I went almost naked to see that my mother was kept decent and treated as a human being for the first time in all of her life. — Fannie Lou Hamer

[My mother] tried so hard to make life easy for us. Those are the things that forced me to try to do something different and when this Movement came to Mississippi I still feel it is one of the greatest things that ever happened because only a person living in the State of Mississippi knows what it is like to suffer; knows what it is like to be hungry; knows what it is like to have no clothing to wear. — Fannie Lou Hamer

No. What would I look like fighting for equality with the white man? I don't want to go down that low. I want the true democracy that'll raise me and that white man up raise America up. — Fannie Lou Hamer

I used to question this for years - what did our kids actually fight for? They would go in the service and go through all of that and come right out to be drowned in a river in Mississippi. I found this hypocrisy is all over America. — Fannie Lou Hamer

I was treated much better in Africa than I was treated in America.
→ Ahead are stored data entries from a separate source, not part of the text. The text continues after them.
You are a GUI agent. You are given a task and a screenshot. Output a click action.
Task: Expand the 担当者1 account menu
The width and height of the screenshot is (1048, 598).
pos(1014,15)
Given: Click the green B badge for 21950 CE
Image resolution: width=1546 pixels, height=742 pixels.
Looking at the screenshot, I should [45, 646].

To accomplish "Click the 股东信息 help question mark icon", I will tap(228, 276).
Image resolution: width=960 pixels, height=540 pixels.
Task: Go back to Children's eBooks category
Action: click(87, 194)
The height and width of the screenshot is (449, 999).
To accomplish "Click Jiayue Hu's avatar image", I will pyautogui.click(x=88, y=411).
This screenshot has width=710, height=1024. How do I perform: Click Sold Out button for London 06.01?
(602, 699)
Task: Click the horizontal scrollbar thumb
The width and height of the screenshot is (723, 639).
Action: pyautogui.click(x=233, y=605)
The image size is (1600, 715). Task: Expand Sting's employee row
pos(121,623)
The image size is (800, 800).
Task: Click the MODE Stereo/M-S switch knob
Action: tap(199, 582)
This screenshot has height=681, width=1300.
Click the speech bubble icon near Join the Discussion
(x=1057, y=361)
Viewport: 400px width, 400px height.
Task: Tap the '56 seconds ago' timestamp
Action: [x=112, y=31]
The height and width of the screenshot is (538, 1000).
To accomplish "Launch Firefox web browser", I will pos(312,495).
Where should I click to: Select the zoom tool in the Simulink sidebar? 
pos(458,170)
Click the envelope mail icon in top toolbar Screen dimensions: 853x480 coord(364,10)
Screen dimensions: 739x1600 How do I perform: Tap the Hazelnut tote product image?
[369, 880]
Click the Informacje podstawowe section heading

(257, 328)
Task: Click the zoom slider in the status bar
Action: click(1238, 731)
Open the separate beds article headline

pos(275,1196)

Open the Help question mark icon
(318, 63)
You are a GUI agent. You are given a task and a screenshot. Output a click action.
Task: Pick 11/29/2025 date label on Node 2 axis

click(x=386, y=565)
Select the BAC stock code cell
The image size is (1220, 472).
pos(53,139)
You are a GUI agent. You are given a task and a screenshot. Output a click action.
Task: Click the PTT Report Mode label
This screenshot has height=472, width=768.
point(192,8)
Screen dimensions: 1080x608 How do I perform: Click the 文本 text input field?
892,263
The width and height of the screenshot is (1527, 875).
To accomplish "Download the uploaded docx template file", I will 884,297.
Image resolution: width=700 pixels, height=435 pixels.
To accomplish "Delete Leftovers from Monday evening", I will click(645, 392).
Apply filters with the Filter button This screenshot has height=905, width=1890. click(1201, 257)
And you see, often I get letters like this: "Go back to Africa." — Fannie Lou Hamer

I believe in Christianity because the Scriptures said: "The things that have been done in the dark will be known on the house tops." — Fannie Lou Hamer

But you see now baby, whether you have a ph.d., d.d. or no d, we're in this bag together. And whether you are from Morehouse or Nohouse, we,re still in this bag together. — Fannie Lou Hamer

Actually, some of the things I experienced as a child still linger on; what the white man has done to the black people in the south! — Fannie Lou Hamer

Life Lessons by Fannie Lou Hamer

Fannie Lou Hamer was an American civil rights activist who fought for voting rights and racial justice. She taught us to stand up for what we believe in and to never give up despite the obstacles. Her courage and resilience in the face of adversity serve as an inspiration to us all to fight for justice and equality.